Book Synopsis Splitting Europe by : Jens Stilhoff Sörensen

Download or read book Splitting Europe written by Jens Stilhoff Sörensen and published by Rowman & Littlefield. This book was released on 2022-02-04 with total page 243 pages. Available in PDF, EPUB and Kindle. Book excerpt: Europe today is deeply divided. Thirty years after the end of the Cold War and the celebratory moment when the wall came down, we are faced with a new Cold War. Russia-Western relations are arguably more dangerous than ever since the Cuban missile crisis. Diplomatic relations are frozen, sanctions installed, the old arms control treaties abandoned, and new nuclear weapons and carriers developed. EU Europe itself is divided. It is not just Brexit, marking the first real break-away from the Union, but also clashes within. From the yellow vests clashes with police in the heart of Paris, to so-called populist movements on the rise in the periphery and across the continent. The Visegrad countries (Hungary, Poland, Slovakia, Czech Republic) are regularly at odds with the EU core (Brussels and the France-Germany axis) to a degree where the idea of sanctions is invoked. The Western security framework and NATO itself appears to break down, with Turkey, the NATO member with the organisations second largest military numerically, now purchasing Russian weapon systems and seeking strategic relations in Eurasia.

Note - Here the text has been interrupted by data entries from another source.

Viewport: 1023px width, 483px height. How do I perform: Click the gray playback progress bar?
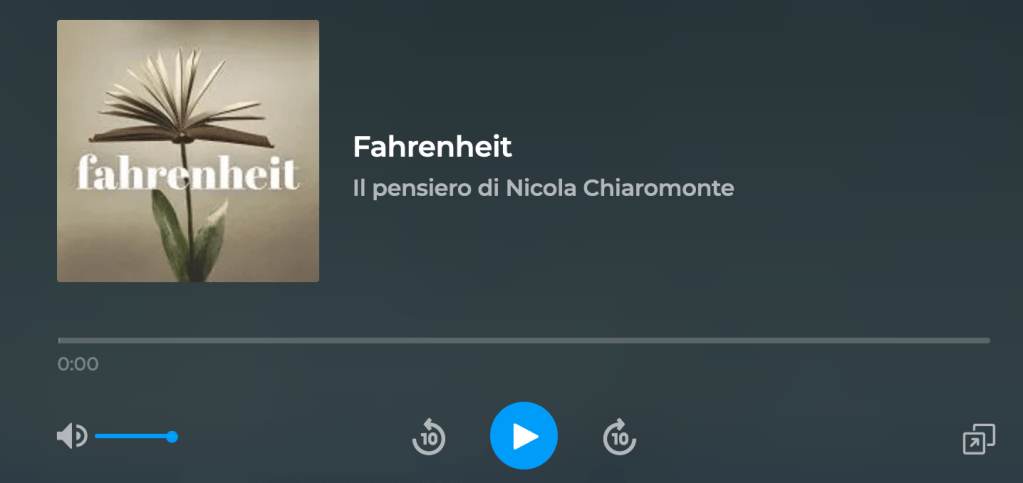coord(524,340)
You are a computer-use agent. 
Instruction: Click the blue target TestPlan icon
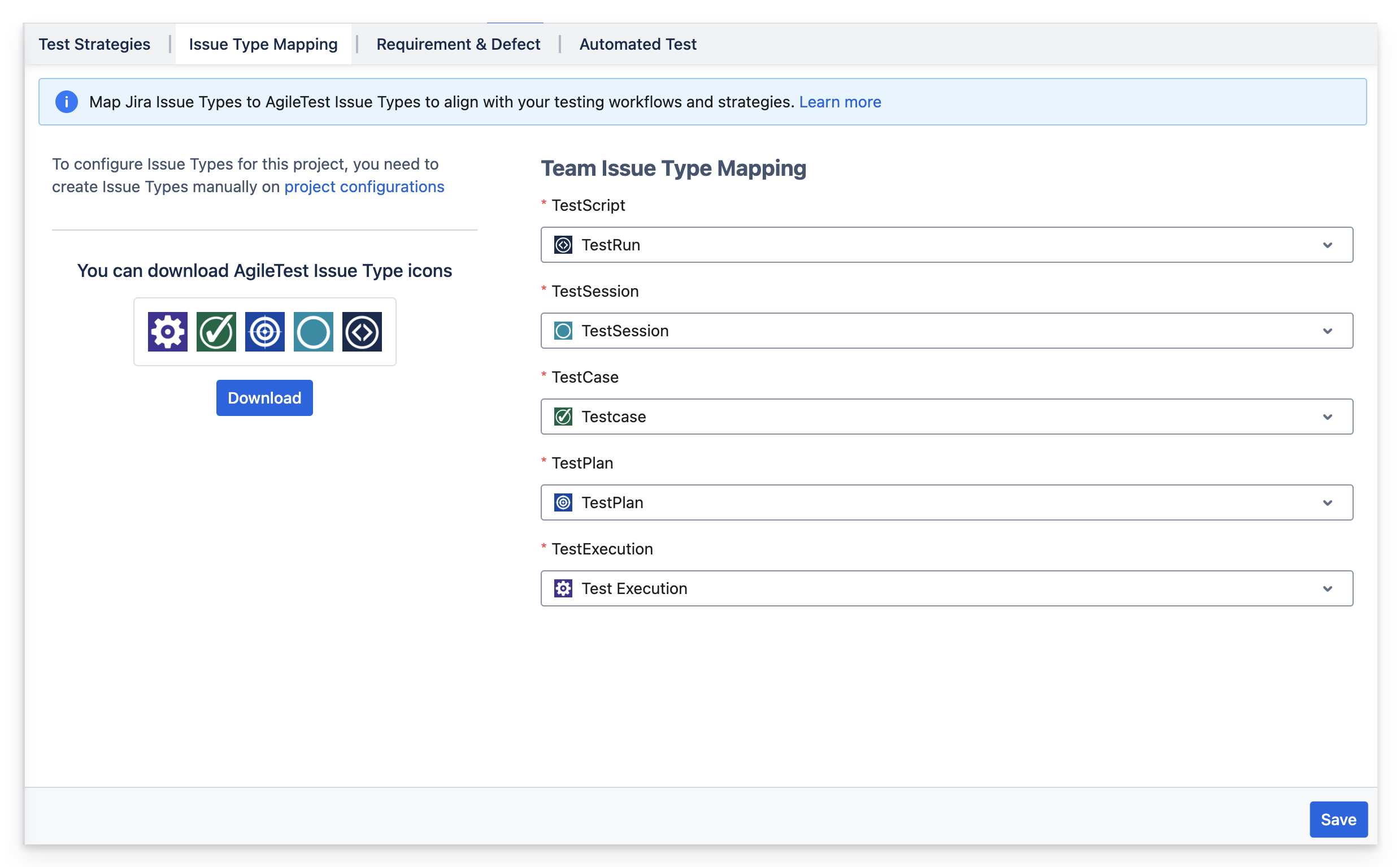pyautogui.click(x=265, y=331)
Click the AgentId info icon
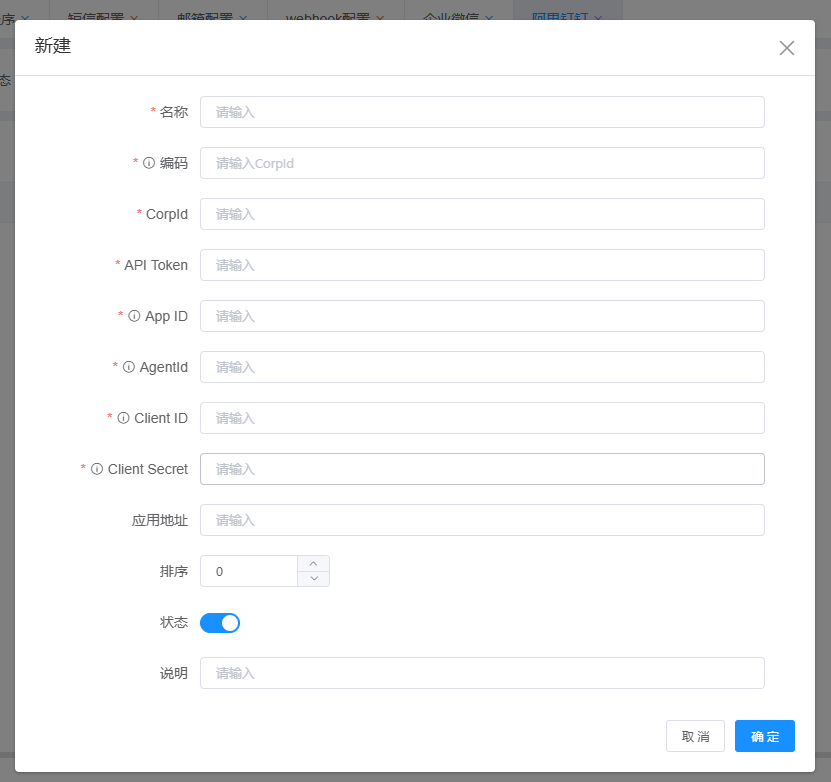 click(x=129, y=367)
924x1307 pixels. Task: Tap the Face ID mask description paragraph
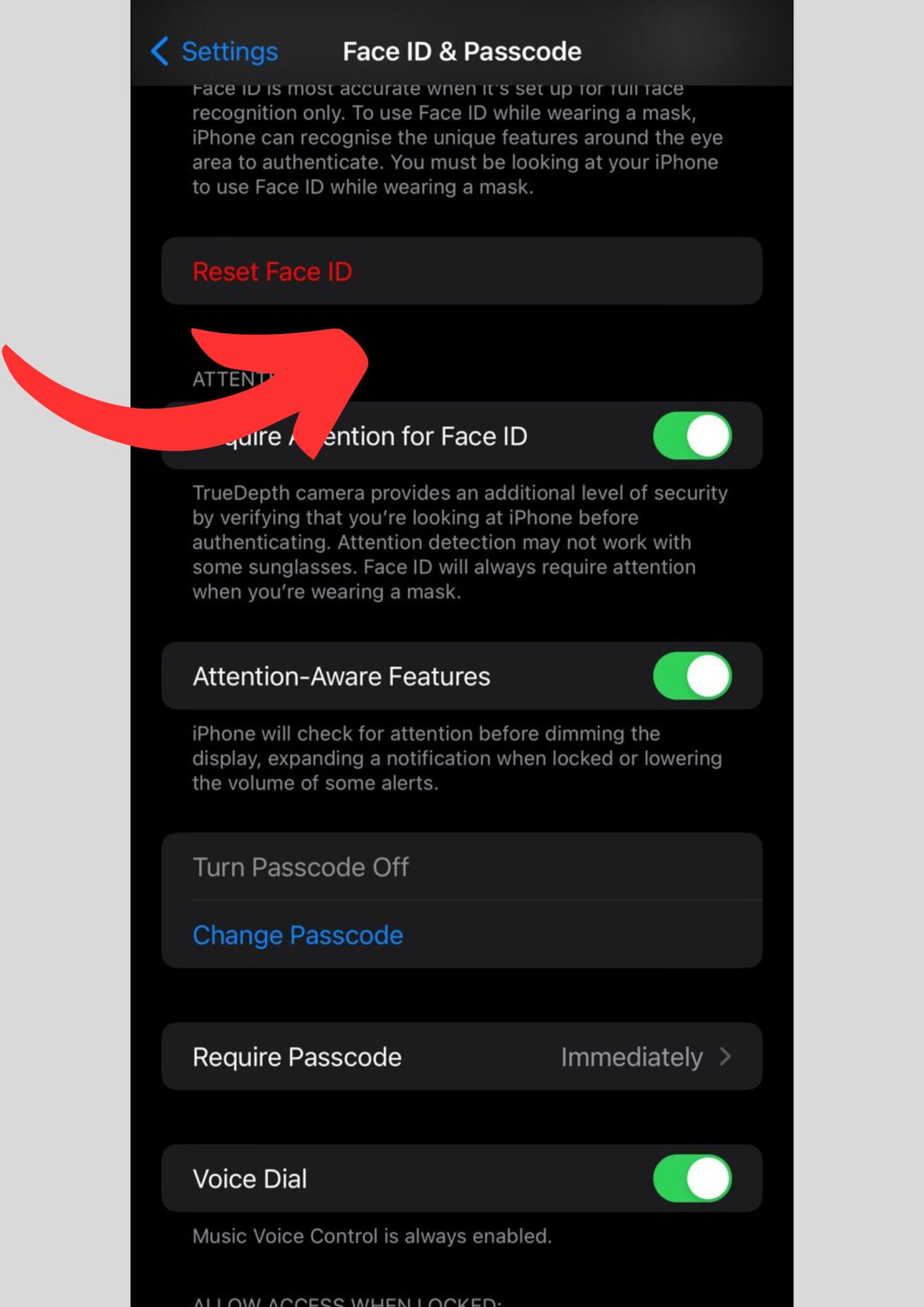click(x=457, y=138)
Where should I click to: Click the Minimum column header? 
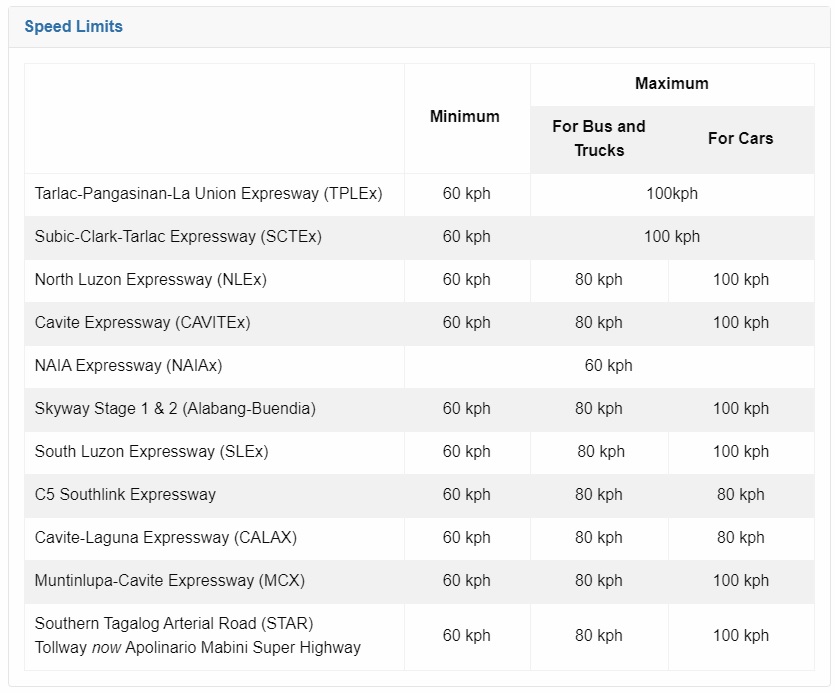point(465,117)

How did it come to this and what happened with the post-Cold War dream? And what has happened to the post world war visions of European integration and security order? What are the critical processes and events that have led us unto this path? This book aims to address and explore these historical problems.

The Turks and Europe

The Turks and Europe
Author :
Publisher :
Total Pages : 420
Release :
ISBN-10 : IND:32000006717385
ISBN-13 :
Rating : 4/5 (85 Downloads)

Book Synopsis The Turks and Europe by : Gaston Gaillard

Download or read book The Turks and Europe written by Gaston Gaillard and published by . This book was released on 1921 with total page 420 pages. Available in PDF, EPUB and Kindle. Book excerpt:

Putin’s Dark Ages

Putin’s Dark Ages
Author :
Publisher : Taylor & Francis
Total Pages : 262
Release :
ISBN-10 : 9781000985160
ISBN-13 : 1000985164
Rating : 4/5 (60 Downloads)

Book Synopsis Putin’s Dark Ages by : Dina Khapaeva

Download or read book Putin’s Dark Ages written by Dina Khapaeva and published by Taylor & Francis. This book was released on 2023-10-26 with total page 262 pages. Available in PDF, EPUB and Kindle. Book excerpt: Two decades before the war against Ukraine, a “special operation” was launched against Russian historical memory, aggressively reshaping the nation’s understanding of its history and identity. The Kremlin’s militarization of Russia through World War II propaganda is well documented, but the glorification of Russian medieval society and its warlords as a source of support for Putinism has yet to be explored. This book offers the first comparison of Putin’s political neomedievalism and re-Stalinization and introduces the concept of mobmemory to the study of right-wing populism. It argues that the celebration of the oprichnina, Ivan the Terrible’s regime of state terror (1565–1572), has been fused with the rehabilitation of Stalinism to reconstruct the Russian Empire. The post-Soviet case suggests that the global obsession with the Middle Ages is not purely an aesthetic movement but a potential weapon against democracy. The book is intended for students, scholars, and non-specialists interested in understanding Russia’s anti-modern politics and the Russians’ support for the terror unleashed against Ukraine.